Answer

**step1** Understanding the problem

The problem asks us to evaluate the expression $$\frac{{{d}^{2}}m}{d{{\theta }^{2}}}-4m\,\,{{\cot }^{2}}\alpha $$. We are given the relationship between m, $$\theta$$, a, and $$\alpha$$ as $$\sqrt{m}=a{{e}^{\theta \cot \alpha }}$$. To solve this, we will need to find the first and second derivatives of m with respect to $$\theta$$.

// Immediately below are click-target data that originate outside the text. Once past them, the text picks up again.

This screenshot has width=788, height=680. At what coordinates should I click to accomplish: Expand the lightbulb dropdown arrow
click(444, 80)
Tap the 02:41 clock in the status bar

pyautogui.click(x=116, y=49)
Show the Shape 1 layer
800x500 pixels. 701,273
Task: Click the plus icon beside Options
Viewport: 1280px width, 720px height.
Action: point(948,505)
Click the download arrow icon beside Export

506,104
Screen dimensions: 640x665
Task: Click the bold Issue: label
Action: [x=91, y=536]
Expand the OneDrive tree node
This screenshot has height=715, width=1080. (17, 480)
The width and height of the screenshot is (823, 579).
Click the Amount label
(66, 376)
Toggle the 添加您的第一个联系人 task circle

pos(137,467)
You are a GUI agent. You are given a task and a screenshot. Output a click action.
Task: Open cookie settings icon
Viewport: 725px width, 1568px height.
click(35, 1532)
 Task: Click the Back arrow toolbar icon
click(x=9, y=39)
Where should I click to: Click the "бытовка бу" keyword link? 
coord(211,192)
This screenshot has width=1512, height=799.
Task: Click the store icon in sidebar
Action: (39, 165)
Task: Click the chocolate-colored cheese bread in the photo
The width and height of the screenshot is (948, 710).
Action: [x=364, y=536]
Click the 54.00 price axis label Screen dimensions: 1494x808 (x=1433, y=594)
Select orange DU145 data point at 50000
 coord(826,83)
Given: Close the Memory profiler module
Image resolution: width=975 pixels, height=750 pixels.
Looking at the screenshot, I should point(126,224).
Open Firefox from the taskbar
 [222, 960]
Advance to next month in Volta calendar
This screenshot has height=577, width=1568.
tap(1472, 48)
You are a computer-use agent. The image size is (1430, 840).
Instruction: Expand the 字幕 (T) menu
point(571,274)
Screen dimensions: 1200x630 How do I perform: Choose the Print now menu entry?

**step2** Expressing m in terms of $$\theta$$

We begin by isolating m from the given equation $$\sqrt{m}=a{{e}^{\theta \cot \alpha }}$$. To do this, we square both sides of the equation:
$$(\sqrt{m})^2 = (a{{e}^{\theta \cot \alpha }})^2$$
$$m = a^2 (e^{\theta \cot \alpha})^2$$
Using the property of exponents $$(x^y)^z = x^{yz}$$, we simplify the right side:
$$m = a^2 e^{2\theta \cot \alpha}$$

**step3** Calculating the first derivative, $$\frac{dm}{d\theta}$$

Now we find the first derivative of m with respect to $$\theta$$. Let's denote $$k = 2 \cot \alpha$$ and $$C = a^2$$, so the expression for m becomes $$m = C e^{k\theta}$$.
Differentiating m with respect to $$\theta$$:
$$\frac{dm}{d\theta} = \frac{d}{d\theta} (C e^{k\theta})$$
Since C is a constant and k is a constant with respect to $$\theta$$, we use the rule for differentiating exponential functions, $$\frac{d}{dx}(e^{ux}) = u e^{ux}$$:
$$\frac{dm}{d\theta} = C \cdot (k e^{k\theta})$$
Substitute back the original terms for C and k:
$$\frac{dm}{d\theta} = a^2 \cdot (2 \cot \alpha) e^{2\theta \cot \alpha}$$
We observe that $$a^2 e^{2\theta \cot \alpha}$$ is equal to m. Therefore, we can rewrite the first derivative as:
$$\frac{dm}{d\theta} = (2 \cot \alpha) m$$

**step4** Calculating the second derivative, $$\frac{d^2m}{d\theta^2}$$

Next, we calculate the second derivative of m with respect to $$\theta$$. This is the derivative of the first derivative:
$$\frac{d^2m}{d\theta^2} = \frac{d}{d\theta}\left(\frac{dm}{d\theta}\right)$$
From the previous step, we have $$\frac{dm}{d\theta} = (2 \cot \alpha) m$$. We differentiate this expression with respect to $$\theta$$:
$$\frac{d^2m}{d\theta^2} = \frac{d}{d\theta}((2 \cot \alpha) m)$$
Since $$2 \cot \alpha$$ is a constant, we can take it out of the differentiation:
$$\frac{d^2m}{d\theta^2} = (2 \cot \alpha) \frac{dm}{d\theta}$$
Now, substitute the expression for $$\frac{dm}{d\theta}$$ that we found in Step 3 ($$(2 \cot \alpha) m$$) into this equation:
$$\frac{d^2m}{d\theta^2} = (2 \cot \alpha) ((2 \cot \alpha) m)$$
$$\frac{d^2m}{d\theta^2} = (2 \cot \alpha)^2 m$$
$$\frac{d^2m}{d\theta^2} = 4 \cot^2 \alpha \cdot m$$

**step5** Evaluating the given expression

Finally, we substitute the expression for $$\frac{d^2m}{d\theta^2}$$ into the original expression we need to evaluate:
$$\frac{{{d}^{2}}m}{d{{\theta }^{2}}}-4m\,\,{{\cot }^{2}}\alpha $$
Substitute $$4 \cot^2 \alpha \cdot m$$ for $$\frac{d^2m}{d\theta^2}$$:
$$ (4 \cot^2 \alpha \cdot m) - 4m \cot^2 \alpha $$
The two terms are identical but with opposite signs, so they cancel each other out:
$$ 4m \cot^2 \alpha - 4m \cot^2 \alpha = 0 $$
Thus, the value of the expression is 0.